* **Data listing**
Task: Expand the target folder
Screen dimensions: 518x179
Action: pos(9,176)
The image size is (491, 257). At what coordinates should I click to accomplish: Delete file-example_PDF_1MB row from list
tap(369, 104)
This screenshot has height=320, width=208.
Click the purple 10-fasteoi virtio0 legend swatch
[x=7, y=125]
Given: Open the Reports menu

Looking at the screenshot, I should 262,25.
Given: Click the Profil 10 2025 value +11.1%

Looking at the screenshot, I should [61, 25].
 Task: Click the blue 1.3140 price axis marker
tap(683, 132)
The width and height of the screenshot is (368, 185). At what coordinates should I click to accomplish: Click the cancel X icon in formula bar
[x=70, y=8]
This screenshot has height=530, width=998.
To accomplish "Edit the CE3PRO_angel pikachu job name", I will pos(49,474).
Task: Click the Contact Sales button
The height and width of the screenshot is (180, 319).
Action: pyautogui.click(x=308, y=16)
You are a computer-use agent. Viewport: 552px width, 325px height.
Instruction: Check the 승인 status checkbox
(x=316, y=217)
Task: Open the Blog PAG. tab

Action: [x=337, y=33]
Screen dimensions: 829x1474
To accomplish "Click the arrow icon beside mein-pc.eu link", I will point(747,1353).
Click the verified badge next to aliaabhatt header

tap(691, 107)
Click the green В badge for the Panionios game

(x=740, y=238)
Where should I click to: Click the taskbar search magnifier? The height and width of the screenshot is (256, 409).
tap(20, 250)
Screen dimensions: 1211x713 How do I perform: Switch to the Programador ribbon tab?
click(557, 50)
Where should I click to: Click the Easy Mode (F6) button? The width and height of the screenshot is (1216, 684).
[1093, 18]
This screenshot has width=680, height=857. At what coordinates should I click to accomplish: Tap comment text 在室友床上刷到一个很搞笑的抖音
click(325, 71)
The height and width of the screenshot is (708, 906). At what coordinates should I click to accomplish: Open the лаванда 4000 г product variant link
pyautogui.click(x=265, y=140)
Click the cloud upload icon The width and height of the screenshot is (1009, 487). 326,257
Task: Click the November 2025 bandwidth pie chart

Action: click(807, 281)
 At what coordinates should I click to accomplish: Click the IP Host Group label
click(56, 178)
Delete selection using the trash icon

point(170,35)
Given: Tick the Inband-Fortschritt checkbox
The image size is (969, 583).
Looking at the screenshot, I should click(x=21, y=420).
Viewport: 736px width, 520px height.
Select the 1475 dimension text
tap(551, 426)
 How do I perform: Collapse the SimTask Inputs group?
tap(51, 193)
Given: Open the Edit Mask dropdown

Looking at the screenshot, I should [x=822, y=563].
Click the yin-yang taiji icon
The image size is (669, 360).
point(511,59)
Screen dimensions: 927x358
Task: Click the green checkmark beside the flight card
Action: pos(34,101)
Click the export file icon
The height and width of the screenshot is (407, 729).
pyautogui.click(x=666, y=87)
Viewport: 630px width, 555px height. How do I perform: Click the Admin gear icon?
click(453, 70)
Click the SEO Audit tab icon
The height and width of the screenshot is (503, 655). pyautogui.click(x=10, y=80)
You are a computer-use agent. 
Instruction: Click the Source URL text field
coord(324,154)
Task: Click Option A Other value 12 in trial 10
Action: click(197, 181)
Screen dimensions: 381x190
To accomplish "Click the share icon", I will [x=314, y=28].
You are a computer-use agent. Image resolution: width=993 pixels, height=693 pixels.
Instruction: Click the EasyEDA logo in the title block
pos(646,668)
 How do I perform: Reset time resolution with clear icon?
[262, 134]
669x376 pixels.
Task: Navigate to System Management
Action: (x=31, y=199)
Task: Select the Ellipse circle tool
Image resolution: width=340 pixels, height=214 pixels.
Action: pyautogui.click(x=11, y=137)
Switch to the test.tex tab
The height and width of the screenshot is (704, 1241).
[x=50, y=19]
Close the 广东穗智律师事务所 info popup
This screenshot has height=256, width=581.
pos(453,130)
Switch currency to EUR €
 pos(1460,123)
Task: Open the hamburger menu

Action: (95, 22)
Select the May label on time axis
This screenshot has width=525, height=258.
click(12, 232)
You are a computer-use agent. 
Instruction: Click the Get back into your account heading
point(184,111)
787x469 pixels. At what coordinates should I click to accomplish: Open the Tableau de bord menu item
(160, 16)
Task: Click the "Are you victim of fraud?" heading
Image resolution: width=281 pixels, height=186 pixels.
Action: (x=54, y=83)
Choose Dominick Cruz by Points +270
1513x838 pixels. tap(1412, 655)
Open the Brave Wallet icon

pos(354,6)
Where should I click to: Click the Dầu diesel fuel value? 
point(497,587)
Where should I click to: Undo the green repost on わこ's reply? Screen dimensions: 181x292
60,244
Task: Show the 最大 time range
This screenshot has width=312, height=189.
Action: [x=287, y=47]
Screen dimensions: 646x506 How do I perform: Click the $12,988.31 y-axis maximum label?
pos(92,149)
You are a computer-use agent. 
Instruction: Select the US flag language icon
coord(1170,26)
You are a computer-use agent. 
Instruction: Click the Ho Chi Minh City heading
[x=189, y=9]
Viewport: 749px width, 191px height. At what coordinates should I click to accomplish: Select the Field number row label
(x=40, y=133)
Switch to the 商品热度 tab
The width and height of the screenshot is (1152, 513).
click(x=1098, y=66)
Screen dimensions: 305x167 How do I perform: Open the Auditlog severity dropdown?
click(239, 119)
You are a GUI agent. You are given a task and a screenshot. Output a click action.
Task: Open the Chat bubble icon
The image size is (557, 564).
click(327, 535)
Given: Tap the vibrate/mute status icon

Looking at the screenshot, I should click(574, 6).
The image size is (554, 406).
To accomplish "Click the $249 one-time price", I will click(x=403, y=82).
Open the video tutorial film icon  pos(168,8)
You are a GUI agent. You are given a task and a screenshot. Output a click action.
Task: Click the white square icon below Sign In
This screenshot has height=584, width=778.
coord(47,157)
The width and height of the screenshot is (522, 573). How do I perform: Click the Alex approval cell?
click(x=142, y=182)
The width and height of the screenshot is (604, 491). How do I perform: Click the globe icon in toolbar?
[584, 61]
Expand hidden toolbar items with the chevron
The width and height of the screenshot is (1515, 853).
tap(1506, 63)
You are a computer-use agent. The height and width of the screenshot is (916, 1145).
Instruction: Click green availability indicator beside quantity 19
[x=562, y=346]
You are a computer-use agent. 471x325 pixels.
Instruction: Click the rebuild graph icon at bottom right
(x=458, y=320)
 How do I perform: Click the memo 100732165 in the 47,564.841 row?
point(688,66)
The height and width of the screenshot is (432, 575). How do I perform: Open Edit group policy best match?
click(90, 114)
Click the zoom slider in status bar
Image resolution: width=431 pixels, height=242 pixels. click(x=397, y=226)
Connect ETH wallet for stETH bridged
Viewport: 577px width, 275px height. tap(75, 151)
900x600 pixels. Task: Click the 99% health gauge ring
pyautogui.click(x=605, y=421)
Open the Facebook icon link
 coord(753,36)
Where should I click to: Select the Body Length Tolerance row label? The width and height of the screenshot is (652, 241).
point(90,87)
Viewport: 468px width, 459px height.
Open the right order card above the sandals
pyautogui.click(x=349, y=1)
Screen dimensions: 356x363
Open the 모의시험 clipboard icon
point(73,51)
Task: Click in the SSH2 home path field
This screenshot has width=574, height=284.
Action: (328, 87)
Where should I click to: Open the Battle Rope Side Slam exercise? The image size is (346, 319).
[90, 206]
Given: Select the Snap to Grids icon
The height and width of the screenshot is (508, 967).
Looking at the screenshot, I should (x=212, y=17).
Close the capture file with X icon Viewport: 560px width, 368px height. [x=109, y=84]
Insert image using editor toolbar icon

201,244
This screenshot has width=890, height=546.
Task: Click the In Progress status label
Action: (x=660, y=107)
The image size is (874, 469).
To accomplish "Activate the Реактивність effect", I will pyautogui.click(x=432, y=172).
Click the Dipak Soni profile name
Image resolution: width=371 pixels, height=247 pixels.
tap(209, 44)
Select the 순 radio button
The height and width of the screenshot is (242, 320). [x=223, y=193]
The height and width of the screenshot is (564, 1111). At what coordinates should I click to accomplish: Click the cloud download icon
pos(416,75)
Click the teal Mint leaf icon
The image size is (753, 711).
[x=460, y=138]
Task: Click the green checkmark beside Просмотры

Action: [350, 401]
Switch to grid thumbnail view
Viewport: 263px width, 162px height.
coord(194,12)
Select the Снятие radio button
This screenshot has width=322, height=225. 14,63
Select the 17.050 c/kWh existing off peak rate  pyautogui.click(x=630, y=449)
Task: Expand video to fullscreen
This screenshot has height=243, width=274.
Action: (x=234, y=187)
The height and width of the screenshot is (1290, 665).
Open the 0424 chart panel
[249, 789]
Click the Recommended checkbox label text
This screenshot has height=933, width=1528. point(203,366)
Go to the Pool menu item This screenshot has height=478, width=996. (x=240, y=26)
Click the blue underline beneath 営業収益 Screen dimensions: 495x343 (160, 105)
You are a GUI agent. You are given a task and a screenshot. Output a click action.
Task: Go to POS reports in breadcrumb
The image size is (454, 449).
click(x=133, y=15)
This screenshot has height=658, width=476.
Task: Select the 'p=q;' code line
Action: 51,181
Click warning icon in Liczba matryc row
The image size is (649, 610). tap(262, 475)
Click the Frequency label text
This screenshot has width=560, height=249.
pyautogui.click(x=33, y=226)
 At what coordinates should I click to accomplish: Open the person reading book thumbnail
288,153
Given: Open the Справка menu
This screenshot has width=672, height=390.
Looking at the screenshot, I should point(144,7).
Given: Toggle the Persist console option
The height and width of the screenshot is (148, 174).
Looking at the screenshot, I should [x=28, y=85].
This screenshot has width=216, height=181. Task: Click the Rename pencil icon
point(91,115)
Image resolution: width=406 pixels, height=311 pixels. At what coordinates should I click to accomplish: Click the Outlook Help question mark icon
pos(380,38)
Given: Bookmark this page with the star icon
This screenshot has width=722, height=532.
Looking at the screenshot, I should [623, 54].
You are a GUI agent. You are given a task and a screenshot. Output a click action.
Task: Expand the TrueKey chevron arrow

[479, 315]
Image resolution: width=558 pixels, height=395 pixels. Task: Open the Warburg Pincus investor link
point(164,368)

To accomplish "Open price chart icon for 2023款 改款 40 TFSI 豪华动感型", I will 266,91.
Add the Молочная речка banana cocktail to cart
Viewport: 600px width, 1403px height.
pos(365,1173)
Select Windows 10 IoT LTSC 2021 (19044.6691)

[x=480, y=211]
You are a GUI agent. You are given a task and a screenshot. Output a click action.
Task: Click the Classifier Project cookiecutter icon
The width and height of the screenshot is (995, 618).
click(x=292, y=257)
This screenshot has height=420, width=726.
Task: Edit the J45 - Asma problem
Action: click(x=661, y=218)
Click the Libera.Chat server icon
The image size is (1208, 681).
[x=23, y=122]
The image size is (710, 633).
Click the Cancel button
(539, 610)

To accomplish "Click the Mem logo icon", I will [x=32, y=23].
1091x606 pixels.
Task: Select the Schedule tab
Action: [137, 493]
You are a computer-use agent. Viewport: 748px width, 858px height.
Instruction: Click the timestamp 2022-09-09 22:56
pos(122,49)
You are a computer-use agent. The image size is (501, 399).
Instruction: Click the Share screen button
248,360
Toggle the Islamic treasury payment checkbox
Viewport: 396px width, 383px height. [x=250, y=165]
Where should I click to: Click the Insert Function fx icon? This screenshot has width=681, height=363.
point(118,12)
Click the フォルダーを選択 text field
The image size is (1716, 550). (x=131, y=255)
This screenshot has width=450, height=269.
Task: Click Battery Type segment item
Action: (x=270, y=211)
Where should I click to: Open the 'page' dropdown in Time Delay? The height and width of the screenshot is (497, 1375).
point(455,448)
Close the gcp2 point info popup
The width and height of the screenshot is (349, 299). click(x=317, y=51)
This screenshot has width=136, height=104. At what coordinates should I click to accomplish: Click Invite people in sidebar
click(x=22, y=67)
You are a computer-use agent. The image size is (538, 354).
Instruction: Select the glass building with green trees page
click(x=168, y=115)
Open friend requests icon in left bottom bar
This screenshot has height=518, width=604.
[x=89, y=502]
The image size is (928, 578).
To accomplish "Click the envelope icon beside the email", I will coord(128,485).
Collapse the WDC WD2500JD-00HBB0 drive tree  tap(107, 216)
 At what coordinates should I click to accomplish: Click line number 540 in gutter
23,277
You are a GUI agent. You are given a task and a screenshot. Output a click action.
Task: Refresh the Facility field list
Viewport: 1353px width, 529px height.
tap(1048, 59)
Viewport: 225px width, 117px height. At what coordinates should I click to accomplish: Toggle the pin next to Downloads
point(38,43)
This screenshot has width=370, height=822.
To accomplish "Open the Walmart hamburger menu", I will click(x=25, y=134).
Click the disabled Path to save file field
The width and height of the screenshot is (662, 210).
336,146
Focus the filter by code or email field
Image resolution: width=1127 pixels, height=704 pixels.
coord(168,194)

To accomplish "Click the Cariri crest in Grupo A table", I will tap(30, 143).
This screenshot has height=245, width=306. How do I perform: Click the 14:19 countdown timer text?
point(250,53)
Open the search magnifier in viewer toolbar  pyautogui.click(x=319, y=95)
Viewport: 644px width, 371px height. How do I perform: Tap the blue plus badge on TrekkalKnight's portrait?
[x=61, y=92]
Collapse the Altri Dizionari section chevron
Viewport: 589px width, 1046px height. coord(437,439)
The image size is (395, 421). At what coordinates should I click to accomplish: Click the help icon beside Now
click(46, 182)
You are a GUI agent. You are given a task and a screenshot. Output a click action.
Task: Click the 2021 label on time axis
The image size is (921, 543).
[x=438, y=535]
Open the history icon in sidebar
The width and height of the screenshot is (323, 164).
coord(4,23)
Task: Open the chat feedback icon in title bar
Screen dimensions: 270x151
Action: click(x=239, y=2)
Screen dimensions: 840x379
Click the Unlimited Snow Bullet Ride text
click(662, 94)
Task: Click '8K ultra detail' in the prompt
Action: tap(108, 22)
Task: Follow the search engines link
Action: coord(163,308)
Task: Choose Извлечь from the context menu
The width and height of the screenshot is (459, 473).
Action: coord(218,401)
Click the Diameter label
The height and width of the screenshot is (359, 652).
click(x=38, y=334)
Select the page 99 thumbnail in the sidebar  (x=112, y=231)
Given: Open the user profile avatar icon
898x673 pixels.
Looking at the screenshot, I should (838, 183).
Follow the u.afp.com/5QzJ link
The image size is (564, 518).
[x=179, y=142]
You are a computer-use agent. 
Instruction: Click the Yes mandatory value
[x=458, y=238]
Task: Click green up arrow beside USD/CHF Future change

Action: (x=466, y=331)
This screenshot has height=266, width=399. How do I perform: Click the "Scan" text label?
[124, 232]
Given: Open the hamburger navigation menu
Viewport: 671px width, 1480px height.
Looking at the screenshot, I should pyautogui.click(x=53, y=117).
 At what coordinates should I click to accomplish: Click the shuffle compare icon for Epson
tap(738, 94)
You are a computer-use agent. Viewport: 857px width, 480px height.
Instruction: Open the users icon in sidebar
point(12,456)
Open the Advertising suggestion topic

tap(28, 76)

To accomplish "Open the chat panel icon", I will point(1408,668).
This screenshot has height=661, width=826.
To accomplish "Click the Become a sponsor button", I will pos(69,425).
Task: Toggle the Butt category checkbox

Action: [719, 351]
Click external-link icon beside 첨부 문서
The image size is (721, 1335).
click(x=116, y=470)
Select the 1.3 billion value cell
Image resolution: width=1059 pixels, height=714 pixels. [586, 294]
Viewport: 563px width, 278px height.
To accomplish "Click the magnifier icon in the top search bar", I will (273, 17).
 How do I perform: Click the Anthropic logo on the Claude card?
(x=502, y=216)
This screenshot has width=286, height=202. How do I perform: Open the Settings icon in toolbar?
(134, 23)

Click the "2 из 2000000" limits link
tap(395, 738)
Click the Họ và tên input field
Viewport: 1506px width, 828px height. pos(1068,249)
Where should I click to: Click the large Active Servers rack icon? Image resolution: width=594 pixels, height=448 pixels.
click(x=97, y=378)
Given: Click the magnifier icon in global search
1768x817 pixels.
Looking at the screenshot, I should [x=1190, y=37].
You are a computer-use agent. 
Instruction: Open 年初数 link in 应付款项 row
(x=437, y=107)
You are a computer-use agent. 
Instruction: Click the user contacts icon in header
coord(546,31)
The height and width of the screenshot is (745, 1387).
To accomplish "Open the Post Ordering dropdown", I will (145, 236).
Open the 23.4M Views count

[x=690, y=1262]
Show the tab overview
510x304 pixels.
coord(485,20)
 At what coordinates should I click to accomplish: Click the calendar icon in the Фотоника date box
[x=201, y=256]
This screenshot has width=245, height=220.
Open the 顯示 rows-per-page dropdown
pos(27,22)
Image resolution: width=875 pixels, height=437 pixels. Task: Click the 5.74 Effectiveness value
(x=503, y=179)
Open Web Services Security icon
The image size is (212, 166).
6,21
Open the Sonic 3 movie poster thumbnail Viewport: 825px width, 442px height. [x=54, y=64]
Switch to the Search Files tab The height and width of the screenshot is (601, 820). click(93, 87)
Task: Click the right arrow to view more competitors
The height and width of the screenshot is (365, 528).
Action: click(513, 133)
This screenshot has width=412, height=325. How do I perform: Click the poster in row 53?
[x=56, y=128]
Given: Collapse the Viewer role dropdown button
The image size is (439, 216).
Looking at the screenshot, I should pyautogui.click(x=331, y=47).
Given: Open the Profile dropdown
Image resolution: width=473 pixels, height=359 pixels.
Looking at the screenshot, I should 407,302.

* **What you are asked to do**
What is needed is an exact copy of the lines above, from the one containing "Screen dimensions: 381x190" through the one containing "you victim of", with nothing added.

* **Solution for this exercise**
Screen dimensions: 381x190
To accomplish "Click the share icon", I will [x=314, y=28].
You are a computer-use agent. Image resolution: width=993 pixels, height=693 pixels.
Instruction: Click the EasyEDA logo in the title block
pos(646,668)
 How do I perform: Reset time resolution with clear icon?
[262, 134]
669x376 pixels.
Task: Navigate to System Management
Action: (x=31, y=199)
Task: Select the Ellipse circle tool
Image resolution: width=340 pixels, height=214 pixels.
Action: pyautogui.click(x=11, y=137)
Switch to the test.tex tab
The height and width of the screenshot is (704, 1241).
[x=50, y=19]
Close the 广东穗智律师事务所 info popup
This screenshot has height=256, width=581.
pos(453,130)
Switch currency to EUR €
 pos(1460,123)
Task: Open the hamburger menu

Action: (95, 22)
Select the May label on time axis
This screenshot has width=525, height=258.
click(12, 232)
You are a computer-use agent. 
Instruction: Click the Get back into your account heading
point(184,111)
787x469 pixels. At what coordinates should I click to accomplish: Open the Tableau de bord menu item
(160, 16)
Task: Click the "Are you victim of fraud?" heading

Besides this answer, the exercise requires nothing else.